Question

Solve.$$|x+4|=|2 x-7|$$

Answer

**step1** Understanding the Problem

The given problem is an equation that involves an unknown variable 'x' and absolute values: $$|x+4|=|2x-7|$$. The absolute value of a number represents its distance from zero, so $$|A|=|B|$$ means that A and B are either equal or opposite in sign.

**step2** Acknowledging Method Choice

This type of equation, which involves variables and absolute values, is typically solved using algebraic methods. These methods are introduced in mathematics beyond the elementary school level (Grades K-5).

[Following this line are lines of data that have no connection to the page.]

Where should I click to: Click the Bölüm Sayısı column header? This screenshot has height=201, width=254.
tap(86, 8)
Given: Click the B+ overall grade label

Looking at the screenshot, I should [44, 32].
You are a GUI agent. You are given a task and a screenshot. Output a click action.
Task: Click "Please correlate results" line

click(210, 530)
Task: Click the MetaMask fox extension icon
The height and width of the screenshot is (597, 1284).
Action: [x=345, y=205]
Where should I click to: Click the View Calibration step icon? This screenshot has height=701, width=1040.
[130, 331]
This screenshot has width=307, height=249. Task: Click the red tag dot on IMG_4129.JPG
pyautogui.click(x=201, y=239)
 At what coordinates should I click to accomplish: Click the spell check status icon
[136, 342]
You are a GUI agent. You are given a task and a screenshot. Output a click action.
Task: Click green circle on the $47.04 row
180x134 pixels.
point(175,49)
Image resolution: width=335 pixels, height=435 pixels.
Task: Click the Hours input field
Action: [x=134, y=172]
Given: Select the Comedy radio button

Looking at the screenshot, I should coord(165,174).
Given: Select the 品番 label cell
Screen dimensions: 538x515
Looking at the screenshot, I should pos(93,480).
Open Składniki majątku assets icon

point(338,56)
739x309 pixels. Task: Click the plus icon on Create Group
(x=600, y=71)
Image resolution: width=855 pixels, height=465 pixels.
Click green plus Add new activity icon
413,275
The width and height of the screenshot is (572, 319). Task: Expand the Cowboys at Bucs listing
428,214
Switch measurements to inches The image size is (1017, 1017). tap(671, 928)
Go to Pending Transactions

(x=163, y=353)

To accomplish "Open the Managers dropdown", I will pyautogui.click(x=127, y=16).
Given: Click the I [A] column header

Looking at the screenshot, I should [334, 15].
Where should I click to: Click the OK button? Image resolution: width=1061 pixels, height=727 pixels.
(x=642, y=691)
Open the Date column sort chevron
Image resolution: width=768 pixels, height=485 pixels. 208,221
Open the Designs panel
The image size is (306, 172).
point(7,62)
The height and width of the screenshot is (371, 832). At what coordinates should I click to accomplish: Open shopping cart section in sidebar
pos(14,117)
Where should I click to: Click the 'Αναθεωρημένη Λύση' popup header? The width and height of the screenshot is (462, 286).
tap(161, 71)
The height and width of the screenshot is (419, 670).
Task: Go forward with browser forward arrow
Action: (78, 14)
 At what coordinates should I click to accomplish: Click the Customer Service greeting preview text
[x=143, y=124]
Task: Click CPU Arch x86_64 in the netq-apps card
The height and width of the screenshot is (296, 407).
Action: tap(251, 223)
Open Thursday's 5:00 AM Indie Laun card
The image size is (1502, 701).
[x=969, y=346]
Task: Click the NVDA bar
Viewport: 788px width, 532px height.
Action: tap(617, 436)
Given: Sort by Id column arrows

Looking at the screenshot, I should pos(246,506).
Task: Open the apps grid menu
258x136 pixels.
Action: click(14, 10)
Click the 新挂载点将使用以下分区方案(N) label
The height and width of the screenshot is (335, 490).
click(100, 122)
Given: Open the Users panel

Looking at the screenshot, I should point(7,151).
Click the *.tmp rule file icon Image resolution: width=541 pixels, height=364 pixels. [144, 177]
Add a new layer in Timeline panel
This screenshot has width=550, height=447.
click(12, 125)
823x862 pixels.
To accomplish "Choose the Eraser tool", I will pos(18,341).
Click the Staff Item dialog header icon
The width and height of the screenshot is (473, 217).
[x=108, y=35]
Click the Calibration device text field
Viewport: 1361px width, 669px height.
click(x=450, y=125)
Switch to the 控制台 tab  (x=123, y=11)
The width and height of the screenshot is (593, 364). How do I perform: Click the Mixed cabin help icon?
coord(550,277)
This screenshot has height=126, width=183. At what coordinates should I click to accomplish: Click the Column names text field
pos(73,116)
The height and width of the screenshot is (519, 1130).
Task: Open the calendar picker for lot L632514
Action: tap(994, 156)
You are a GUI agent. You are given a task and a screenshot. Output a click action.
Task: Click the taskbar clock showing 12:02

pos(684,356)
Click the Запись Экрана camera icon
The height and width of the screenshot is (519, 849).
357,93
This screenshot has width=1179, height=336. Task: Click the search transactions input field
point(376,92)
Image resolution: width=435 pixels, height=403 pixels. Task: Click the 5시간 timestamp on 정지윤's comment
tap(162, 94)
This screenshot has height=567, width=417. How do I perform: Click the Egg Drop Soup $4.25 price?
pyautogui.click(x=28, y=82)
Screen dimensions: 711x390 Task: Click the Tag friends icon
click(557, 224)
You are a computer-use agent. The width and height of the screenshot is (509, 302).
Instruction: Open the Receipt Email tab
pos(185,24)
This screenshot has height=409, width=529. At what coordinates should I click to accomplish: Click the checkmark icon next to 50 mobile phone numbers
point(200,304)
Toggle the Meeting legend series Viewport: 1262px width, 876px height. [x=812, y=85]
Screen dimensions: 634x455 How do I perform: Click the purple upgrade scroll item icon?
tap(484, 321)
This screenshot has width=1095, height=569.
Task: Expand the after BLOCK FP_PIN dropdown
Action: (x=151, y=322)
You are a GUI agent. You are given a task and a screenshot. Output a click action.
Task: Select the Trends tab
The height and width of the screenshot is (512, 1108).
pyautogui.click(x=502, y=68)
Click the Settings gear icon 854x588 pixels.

While the general guidelines for this task emphasize adherence to elementary school methods, the inherent structure of this specific problem necessitates the application of algebraic principles to find a solution. Therefore, the following steps will utilize algebraic techniques.

**step3** Applying the Property of Absolute Values

For an equation of the form $$|A|=|B|$$, there are two possibilities for the relationship between A and B:
1. A is equal to B ($$A=B$$)
2. A is equal to the negative of B ($$A=-B$$)
We will solve for 'x' by considering both of these cases separately.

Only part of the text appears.